(1311-09-09) Not The Usual, Tonight
Summary: Serving ale in the Kraken’s Den, Marisela finds herself receiving in return an unusual opportunity…
RL Date: 09/09/2019
Related: None
garance marisela 

The Kraken’s Den — Port of Marsilikos

A tall-tottering inn with a variety of rooms to let on the upper floors, from three fine suites just above the main floor to a collection of ramshackle one-cot rooms that sway with the harder gusts of wind in off of the sea in the upper levels. It has seen its share of fires and renovations, and every time it falls in ashes it seems to rise higher in the aftermath. Outside, proudly burnt-carved signage displays a huge black-tentacled kraken winding its limbs about in repetitive knotwork patterns. It hangs from a post on four links of bronze chain, and creaks when the wind hits it.

The main floor is part restaurant, part lobby, with a warm hearth next to a counter at which guests in the rooms above can pay their bills or ask after vacancies, many fine chairs and some a little less fine to fill out the number. Small tables amid all the seating provide room just enough to have a tea or a beverage and maybe play a game of cards with your mates. A low bannister-fence separates off the dining area from the lobby, to keep some semblance of order among the diners and to keep out the riff-raff.

Riff-raff, of course, is welcome to make its way downstairs, or else to descend into the alleyway behind the tavern and find the rear entrance into the half-basement, where a bar slings some of the hardest-scorching liquor known in Port Marsilikos, and attracts some of the roughest elements of society.
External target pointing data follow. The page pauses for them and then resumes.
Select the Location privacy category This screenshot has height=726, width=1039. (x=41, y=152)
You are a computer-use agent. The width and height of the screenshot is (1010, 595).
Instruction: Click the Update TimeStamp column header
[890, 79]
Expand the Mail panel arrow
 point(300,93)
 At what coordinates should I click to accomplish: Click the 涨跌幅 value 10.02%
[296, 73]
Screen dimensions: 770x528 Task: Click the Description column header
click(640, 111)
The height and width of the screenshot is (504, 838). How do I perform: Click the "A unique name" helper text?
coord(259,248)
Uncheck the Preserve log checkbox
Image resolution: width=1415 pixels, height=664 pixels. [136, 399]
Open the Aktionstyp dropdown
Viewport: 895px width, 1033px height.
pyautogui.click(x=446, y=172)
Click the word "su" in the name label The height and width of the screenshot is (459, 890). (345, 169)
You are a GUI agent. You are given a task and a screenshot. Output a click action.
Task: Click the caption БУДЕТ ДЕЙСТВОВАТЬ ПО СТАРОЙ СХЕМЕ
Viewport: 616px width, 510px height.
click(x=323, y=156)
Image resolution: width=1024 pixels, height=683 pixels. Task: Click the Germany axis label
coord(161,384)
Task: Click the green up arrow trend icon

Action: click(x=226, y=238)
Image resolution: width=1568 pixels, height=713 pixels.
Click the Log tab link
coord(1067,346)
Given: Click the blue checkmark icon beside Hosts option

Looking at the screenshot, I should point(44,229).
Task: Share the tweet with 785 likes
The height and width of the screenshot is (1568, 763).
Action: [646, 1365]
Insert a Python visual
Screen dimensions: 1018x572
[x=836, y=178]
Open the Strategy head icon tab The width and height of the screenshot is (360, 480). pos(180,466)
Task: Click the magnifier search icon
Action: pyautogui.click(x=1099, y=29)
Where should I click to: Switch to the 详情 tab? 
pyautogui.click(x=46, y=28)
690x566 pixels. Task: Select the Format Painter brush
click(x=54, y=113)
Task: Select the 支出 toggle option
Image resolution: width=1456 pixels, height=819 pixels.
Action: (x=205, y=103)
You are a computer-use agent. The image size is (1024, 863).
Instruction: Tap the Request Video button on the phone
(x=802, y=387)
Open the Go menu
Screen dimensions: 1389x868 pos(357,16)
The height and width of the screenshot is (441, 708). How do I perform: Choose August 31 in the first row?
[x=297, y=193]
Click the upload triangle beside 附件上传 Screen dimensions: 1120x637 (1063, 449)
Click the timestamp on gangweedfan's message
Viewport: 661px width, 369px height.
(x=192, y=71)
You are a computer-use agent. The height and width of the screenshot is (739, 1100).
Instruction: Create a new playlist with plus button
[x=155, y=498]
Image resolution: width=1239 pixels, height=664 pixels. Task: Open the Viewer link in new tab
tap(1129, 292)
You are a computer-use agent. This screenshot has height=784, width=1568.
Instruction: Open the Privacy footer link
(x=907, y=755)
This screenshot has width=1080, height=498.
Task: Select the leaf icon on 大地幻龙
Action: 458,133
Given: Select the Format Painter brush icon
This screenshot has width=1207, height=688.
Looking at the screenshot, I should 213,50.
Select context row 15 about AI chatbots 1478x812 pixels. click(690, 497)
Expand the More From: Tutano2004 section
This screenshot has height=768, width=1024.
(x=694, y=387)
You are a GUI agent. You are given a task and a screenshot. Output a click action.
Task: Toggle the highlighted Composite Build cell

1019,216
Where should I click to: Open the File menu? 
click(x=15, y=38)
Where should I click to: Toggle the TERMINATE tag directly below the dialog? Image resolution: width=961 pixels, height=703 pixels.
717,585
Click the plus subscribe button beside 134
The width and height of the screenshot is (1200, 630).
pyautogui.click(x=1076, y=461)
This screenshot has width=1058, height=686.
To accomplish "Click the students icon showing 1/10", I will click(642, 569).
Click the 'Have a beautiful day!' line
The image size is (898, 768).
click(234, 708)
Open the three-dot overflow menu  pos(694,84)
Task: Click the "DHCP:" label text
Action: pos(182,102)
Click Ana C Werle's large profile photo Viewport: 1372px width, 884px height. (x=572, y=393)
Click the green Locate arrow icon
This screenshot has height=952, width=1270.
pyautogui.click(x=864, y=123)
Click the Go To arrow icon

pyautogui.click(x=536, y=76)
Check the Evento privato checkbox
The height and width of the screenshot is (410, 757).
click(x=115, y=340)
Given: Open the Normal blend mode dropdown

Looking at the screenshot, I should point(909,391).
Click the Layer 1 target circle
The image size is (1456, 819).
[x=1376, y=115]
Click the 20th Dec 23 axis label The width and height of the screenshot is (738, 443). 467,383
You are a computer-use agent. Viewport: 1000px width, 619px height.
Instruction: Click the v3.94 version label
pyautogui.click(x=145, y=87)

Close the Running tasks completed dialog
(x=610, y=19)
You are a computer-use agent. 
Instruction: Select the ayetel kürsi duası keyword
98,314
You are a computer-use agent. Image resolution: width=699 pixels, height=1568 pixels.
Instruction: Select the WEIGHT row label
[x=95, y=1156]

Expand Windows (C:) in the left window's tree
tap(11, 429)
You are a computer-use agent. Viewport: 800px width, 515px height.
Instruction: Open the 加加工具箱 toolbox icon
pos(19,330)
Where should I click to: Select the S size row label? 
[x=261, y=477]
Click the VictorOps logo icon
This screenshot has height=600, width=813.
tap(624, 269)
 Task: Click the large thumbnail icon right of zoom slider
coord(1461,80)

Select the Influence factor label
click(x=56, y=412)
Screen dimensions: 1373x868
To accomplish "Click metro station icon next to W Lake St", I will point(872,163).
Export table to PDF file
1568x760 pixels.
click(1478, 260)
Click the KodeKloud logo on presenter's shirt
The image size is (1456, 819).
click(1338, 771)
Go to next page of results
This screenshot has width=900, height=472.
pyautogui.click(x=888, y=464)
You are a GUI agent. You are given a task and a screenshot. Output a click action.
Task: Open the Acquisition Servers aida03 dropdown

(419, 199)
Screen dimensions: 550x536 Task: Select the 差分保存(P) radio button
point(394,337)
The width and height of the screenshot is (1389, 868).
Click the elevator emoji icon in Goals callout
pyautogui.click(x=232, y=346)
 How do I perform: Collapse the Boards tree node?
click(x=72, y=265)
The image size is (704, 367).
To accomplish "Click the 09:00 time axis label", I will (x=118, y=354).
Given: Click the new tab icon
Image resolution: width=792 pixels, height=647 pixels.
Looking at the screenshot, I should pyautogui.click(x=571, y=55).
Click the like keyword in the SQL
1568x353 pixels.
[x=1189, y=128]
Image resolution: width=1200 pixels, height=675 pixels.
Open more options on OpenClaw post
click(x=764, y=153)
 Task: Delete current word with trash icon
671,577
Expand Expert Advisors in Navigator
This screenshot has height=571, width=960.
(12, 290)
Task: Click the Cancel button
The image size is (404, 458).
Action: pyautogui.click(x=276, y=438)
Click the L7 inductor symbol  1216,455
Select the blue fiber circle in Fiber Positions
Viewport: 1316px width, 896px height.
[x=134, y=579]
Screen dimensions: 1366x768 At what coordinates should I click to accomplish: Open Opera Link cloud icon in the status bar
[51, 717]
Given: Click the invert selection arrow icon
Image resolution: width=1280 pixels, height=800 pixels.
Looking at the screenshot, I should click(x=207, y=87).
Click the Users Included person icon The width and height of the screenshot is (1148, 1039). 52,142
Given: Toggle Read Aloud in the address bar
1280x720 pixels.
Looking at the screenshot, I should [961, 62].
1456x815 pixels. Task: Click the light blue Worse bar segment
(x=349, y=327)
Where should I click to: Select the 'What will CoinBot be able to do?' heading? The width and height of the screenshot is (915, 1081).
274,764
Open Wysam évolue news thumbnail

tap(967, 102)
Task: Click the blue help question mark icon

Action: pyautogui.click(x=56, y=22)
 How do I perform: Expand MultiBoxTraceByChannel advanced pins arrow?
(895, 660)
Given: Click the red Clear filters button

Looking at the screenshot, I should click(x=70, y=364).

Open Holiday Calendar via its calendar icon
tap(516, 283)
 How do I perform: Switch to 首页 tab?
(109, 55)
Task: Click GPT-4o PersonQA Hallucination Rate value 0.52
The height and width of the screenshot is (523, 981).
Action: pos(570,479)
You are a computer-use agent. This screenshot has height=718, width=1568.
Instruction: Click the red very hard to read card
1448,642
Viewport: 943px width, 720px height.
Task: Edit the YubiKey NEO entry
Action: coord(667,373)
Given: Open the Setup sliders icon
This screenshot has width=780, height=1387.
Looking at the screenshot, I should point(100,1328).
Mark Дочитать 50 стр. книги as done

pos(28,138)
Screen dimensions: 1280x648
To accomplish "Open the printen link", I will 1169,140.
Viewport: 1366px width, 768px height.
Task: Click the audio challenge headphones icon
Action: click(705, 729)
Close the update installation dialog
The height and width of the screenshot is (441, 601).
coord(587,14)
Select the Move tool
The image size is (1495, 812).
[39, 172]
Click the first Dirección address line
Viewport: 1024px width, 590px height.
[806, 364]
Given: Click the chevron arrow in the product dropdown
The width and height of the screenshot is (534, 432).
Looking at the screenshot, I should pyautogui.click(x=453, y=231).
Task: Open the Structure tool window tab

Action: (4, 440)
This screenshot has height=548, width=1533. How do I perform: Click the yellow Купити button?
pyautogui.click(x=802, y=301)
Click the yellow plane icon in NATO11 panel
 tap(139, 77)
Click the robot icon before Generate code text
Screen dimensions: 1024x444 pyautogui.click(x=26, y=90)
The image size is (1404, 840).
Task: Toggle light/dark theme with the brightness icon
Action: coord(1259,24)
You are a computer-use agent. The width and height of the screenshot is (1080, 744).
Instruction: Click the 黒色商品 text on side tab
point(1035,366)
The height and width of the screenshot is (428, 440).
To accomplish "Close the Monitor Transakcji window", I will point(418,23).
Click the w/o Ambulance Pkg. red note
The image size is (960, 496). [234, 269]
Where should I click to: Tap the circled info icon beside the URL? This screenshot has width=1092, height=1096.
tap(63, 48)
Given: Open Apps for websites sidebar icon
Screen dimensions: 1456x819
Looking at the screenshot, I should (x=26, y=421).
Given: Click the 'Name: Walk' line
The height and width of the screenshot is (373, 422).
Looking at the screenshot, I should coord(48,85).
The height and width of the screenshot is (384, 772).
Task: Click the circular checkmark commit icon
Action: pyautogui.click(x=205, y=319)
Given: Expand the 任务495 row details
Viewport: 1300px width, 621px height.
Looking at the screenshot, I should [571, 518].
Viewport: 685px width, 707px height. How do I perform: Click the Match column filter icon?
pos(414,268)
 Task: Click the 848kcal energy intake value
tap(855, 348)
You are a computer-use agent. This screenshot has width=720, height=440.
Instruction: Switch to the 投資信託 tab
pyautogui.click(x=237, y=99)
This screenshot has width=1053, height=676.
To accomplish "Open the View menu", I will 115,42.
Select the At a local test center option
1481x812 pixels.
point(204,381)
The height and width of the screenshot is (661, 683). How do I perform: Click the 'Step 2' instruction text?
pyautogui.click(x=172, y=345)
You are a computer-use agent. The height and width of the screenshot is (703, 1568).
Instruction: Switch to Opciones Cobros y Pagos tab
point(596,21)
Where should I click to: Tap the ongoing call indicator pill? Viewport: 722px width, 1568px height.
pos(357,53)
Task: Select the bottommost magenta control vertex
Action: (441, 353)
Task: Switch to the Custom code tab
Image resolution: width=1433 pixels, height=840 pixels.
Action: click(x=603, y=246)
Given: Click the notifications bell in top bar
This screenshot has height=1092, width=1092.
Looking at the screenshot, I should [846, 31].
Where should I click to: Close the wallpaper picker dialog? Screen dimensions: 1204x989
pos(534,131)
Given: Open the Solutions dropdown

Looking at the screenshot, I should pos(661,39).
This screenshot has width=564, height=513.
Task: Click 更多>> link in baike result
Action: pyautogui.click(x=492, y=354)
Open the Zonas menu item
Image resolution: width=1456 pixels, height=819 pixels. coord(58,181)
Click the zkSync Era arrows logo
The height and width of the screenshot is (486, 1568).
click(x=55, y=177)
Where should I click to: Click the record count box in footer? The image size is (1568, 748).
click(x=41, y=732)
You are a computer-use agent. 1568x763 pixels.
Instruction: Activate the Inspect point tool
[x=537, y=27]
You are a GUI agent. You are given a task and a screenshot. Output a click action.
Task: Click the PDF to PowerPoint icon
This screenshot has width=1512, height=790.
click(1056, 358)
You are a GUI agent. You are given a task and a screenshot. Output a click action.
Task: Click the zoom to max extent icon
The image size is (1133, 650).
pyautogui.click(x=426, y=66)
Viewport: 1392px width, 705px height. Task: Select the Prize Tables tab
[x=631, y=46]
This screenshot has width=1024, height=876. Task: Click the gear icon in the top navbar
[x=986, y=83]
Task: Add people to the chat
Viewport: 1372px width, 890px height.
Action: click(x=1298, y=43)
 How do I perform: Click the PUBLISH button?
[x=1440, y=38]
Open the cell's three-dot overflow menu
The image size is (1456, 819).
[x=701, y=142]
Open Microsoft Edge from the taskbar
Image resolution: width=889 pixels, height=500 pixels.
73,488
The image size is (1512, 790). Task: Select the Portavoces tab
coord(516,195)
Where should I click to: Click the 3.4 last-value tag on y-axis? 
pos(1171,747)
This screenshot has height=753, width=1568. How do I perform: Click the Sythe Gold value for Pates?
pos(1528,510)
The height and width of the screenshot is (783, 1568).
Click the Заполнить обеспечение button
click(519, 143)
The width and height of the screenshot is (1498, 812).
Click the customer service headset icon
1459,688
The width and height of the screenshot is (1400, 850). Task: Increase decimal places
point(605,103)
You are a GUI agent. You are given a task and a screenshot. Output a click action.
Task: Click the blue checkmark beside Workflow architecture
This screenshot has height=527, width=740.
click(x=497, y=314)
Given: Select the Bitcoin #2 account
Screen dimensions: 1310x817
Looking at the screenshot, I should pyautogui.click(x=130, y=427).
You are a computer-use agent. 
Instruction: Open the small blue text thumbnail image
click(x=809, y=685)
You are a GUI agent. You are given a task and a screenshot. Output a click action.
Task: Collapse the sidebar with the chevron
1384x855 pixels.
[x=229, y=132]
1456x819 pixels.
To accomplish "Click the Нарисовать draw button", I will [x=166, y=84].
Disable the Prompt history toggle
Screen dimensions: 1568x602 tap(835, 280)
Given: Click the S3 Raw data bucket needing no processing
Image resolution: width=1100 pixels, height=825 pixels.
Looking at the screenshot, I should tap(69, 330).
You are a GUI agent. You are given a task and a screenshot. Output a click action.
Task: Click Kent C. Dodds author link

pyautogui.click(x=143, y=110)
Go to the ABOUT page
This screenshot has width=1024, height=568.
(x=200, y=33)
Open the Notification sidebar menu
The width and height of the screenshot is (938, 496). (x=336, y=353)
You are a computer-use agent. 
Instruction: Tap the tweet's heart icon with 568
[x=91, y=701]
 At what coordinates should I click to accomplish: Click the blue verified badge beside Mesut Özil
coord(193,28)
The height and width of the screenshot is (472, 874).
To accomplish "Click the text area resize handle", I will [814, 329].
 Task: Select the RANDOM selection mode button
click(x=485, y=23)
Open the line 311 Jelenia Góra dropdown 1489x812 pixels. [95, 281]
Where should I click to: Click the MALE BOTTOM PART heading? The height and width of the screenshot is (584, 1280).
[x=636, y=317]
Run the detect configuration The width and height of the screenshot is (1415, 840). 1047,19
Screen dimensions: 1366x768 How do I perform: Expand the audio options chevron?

It's dimly lit, with rough stonework walls and flooring and sturdy oaken furniture which must have been built in order to best resist any effort to shatter said furniture over someone's head. Fights are the nightly norm here, black eyes and sopping intoxication, and for those without the coin to attract the contract of a proper courtesan, some affable ladies are usually present in the evenings in case any gentleman wants to buy one a drink.

The blonde woman who conceals her sightless eyes behind smoked glass lenses held in a delicate filigreed framework of gold, has been an increasingly common sight in the Kraken's Den in the last month or two since she first appeared, on the arm of a soberly-dressed older man with a mournful smile, or more recently clearing her own path with a long narrow stick whilst he follows at her heels.

She comes in once a week or perhaps twice, for a few hours, in the early evening. She dresses for the summer heat in simple linen gowns of yellow or green or light blue, which by their very simplicity embody an elegance unattainable to the women of the port quarter in their workaday garments or their colourful finery. She likes to sit with her back to a wall, or in a corner if she finds one free— sometimes she takes a meal in the fenced-off area devoted to dining, but more usually she prefers a tankard of the house's best ale from which to sip as she listens, and considers, and occasionally — with her attendant whispering in her ear — essays a casual game of cards with one or two other customers who haven't met her yet. She likes to play for money, and they say she always wins.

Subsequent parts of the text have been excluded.